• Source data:
^^^^^^^^^^^^^^^^
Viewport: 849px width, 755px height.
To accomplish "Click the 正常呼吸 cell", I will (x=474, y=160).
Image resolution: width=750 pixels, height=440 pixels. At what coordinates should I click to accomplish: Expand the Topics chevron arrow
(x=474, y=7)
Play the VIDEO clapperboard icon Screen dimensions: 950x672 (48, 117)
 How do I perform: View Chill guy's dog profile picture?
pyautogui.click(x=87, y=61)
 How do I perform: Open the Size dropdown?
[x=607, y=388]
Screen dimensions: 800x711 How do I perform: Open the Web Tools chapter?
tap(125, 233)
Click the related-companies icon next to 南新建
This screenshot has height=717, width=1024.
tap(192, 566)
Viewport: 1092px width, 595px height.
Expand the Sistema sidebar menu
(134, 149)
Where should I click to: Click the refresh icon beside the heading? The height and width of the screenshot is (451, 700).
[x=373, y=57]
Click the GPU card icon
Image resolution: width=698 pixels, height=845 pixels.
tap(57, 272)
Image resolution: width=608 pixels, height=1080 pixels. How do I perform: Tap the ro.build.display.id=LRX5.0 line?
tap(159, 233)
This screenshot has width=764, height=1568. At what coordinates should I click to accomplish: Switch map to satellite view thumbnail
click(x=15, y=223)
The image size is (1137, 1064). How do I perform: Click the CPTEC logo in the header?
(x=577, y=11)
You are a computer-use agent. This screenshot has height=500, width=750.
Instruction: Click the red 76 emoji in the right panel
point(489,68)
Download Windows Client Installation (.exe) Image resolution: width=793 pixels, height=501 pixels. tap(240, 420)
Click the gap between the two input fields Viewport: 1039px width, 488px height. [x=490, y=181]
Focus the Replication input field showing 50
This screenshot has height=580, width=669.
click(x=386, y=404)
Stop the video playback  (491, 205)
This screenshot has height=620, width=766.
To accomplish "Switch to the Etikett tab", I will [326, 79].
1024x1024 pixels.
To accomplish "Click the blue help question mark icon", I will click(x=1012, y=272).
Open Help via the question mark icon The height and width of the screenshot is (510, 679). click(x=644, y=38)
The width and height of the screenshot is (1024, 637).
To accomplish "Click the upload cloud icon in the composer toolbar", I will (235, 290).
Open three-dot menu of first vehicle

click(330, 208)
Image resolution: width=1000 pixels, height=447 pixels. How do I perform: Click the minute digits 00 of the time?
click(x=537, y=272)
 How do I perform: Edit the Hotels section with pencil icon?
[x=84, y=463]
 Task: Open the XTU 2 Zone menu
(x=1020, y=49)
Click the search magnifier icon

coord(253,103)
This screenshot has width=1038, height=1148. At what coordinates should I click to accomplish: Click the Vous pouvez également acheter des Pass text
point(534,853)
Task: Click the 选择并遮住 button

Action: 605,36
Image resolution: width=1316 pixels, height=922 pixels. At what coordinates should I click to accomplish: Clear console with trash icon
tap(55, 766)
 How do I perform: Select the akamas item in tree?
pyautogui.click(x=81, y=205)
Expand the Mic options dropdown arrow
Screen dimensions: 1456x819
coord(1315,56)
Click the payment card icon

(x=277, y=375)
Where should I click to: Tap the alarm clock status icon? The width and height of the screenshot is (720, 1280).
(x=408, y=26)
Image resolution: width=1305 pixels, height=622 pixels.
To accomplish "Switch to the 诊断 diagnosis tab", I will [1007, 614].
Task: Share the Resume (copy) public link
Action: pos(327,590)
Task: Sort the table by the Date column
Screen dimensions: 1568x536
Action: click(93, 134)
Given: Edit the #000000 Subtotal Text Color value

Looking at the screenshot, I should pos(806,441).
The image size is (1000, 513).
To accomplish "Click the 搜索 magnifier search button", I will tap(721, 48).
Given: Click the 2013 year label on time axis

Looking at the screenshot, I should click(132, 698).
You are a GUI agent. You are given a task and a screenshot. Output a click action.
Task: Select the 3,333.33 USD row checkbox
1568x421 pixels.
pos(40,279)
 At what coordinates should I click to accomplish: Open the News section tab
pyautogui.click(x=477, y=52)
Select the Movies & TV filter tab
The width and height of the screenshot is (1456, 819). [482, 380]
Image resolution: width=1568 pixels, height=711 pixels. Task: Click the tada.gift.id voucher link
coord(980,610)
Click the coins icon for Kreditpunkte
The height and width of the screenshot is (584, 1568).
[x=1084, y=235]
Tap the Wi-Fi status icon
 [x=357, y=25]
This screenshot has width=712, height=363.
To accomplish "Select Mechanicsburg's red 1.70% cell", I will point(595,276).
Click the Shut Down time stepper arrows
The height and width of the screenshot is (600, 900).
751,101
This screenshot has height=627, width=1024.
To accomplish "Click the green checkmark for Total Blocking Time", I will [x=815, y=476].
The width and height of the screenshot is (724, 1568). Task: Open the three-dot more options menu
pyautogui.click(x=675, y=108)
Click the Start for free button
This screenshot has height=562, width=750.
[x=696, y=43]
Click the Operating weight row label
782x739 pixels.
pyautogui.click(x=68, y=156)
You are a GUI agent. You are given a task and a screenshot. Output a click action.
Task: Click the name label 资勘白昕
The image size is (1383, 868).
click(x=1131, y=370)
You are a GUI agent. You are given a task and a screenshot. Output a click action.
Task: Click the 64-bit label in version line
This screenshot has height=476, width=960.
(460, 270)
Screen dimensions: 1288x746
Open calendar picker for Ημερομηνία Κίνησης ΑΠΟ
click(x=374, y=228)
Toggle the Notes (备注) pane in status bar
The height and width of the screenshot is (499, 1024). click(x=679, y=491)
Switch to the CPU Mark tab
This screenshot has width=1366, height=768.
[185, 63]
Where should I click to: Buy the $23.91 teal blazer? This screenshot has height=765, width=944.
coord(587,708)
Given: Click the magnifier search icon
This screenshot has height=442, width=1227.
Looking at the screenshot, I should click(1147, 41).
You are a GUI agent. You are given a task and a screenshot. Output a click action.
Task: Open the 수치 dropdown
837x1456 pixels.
^^^^^^^^^^^^^^^^
• Your objective:
The reply should contain all of the entries exactly as shown above.

• Problem solution:
Viewport: 849px width, 755px height.
To accomplish "Click the 正常呼吸 cell", I will (x=474, y=160).
Image resolution: width=750 pixels, height=440 pixels. At what coordinates should I click to accomplish: Expand the Topics chevron arrow
(x=474, y=7)
Play the VIDEO clapperboard icon Screen dimensions: 950x672 (48, 117)
 How do I perform: View Chill guy's dog profile picture?
pyautogui.click(x=87, y=61)
 How do I perform: Open the Size dropdown?
[x=607, y=388]
Screen dimensions: 800x711 How do I perform: Open the Web Tools chapter?
tap(125, 233)
Click the related-companies icon next to 南新建
This screenshot has height=717, width=1024.
tap(192, 566)
Viewport: 1092px width, 595px height.
Expand the Sistema sidebar menu
(134, 149)
Where should I click to: Click the refresh icon beside the heading? The height and width of the screenshot is (451, 700).
[x=373, y=57]
Click the GPU card icon
Image resolution: width=698 pixels, height=845 pixels.
tap(57, 272)
Image resolution: width=608 pixels, height=1080 pixels. How do I perform: Tap the ro.build.display.id=LRX5.0 line?
tap(159, 233)
This screenshot has width=764, height=1568. At what coordinates should I click to accomplish: Switch map to satellite view thumbnail
click(x=15, y=223)
The image size is (1137, 1064). How do I perform: Click the CPTEC logo in the header?
(x=577, y=11)
You are a computer-use agent. This screenshot has height=500, width=750.
Instruction: Click the red 76 emoji in the right panel
point(489,68)
Download Windows Client Installation (.exe) Image resolution: width=793 pixels, height=501 pixels. tap(240, 420)
Click the gap between the two input fields Viewport: 1039px width, 488px height. [x=490, y=181]
Focus the Replication input field showing 50
This screenshot has height=580, width=669.
click(x=386, y=404)
Stop the video playback  (491, 205)
This screenshot has height=620, width=766.
To accomplish "Switch to the Etikett tab", I will [326, 79].
1024x1024 pixels.
To accomplish "Click the blue help question mark icon", I will click(x=1012, y=272).
Open Help via the question mark icon The height and width of the screenshot is (510, 679). click(x=644, y=38)
The width and height of the screenshot is (1024, 637).
To accomplish "Click the upload cloud icon in the composer toolbar", I will (235, 290).
Open three-dot menu of first vehicle

click(330, 208)
Image resolution: width=1000 pixels, height=447 pixels. How do I perform: Click the minute digits 00 of the time?
click(x=537, y=272)
 How do I perform: Edit the Hotels section with pencil icon?
[x=84, y=463]
 Task: Open the XTU 2 Zone menu
(x=1020, y=49)
Click the search magnifier icon

coord(253,103)
This screenshot has width=1038, height=1148. At what coordinates should I click to accomplish: Click the Vous pouvez également acheter des Pass text
point(534,853)
Task: Click the 选择并遮住 button

Action: 605,36
Image resolution: width=1316 pixels, height=922 pixels. At what coordinates should I click to accomplish: Clear console with trash icon
tap(55, 766)
 How do I perform: Select the akamas item in tree?
pyautogui.click(x=81, y=205)
Expand the Mic options dropdown arrow
Screen dimensions: 1456x819
coord(1315,56)
Click the payment card icon

(x=277, y=375)
Where should I click to: Tap the alarm clock status icon? The width and height of the screenshot is (720, 1280).
(x=408, y=26)
Image resolution: width=1305 pixels, height=622 pixels.
To accomplish "Switch to the 诊断 diagnosis tab", I will [1007, 614].
Task: Share the Resume (copy) public link
Action: pos(327,590)
Task: Sort the table by the Date column
Screen dimensions: 1568x536
Action: click(93, 134)
Given: Edit the #000000 Subtotal Text Color value

Looking at the screenshot, I should pos(806,441).
The image size is (1000, 513).
To accomplish "Click the 搜索 magnifier search button", I will tap(721, 48).
Given: Click the 2013 year label on time axis

Looking at the screenshot, I should click(132, 698).
You are a GUI agent. You are given a task and a screenshot. Output a click action.
Task: Select the 3,333.33 USD row checkbox
1568x421 pixels.
pos(40,279)
 At what coordinates should I click to accomplish: Open the News section tab
pyautogui.click(x=477, y=52)
Select the Movies & TV filter tab
The width and height of the screenshot is (1456, 819). [482, 380]
Image resolution: width=1568 pixels, height=711 pixels. Task: Click the tada.gift.id voucher link
coord(980,610)
Click the coins icon for Kreditpunkte
The height and width of the screenshot is (584, 1568).
[x=1084, y=235]
Tap the Wi-Fi status icon
 [x=357, y=25]
This screenshot has width=712, height=363.
To accomplish "Select Mechanicsburg's red 1.70% cell", I will point(595,276).
Click the Shut Down time stepper arrows
The height and width of the screenshot is (600, 900).
751,101
This screenshot has height=627, width=1024.
To accomplish "Click the green checkmark for Total Blocking Time", I will [x=815, y=476].
The width and height of the screenshot is (724, 1568). Task: Open the three-dot more options menu
pyautogui.click(x=675, y=108)
Click the Start for free button
This screenshot has height=562, width=750.
[x=696, y=43]
Click the Operating weight row label
782x739 pixels.
pyautogui.click(x=68, y=156)
You are a GUI agent. You are given a task and a screenshot. Output a click action.
Task: Click the name label 资勘白昕
The image size is (1383, 868).
click(x=1131, y=370)
You are a GUI agent. You are given a task and a screenshot. Output a click action.
Task: Click the 64-bit label in version line
This screenshot has height=476, width=960.
(460, 270)
Screen dimensions: 1288x746
Open calendar picker for Ημερομηνία Κίνησης ΑΠΟ
click(x=374, y=228)
Toggle the Notes (备注) pane in status bar
The height and width of the screenshot is (499, 1024). click(x=679, y=491)
Switch to the CPU Mark tab
This screenshot has width=1366, height=768.
[185, 63]
Where should I click to: Buy the $23.91 teal blazer? This screenshot has height=765, width=944.
coord(587,708)
Given: Click the magnifier search icon
This screenshot has height=442, width=1227.
Looking at the screenshot, I should click(1147, 41).
You are a GUI agent. You are given a task and a screenshot. Output a click action.
Task: Open the 수치 dropdown
837x1456 pixels.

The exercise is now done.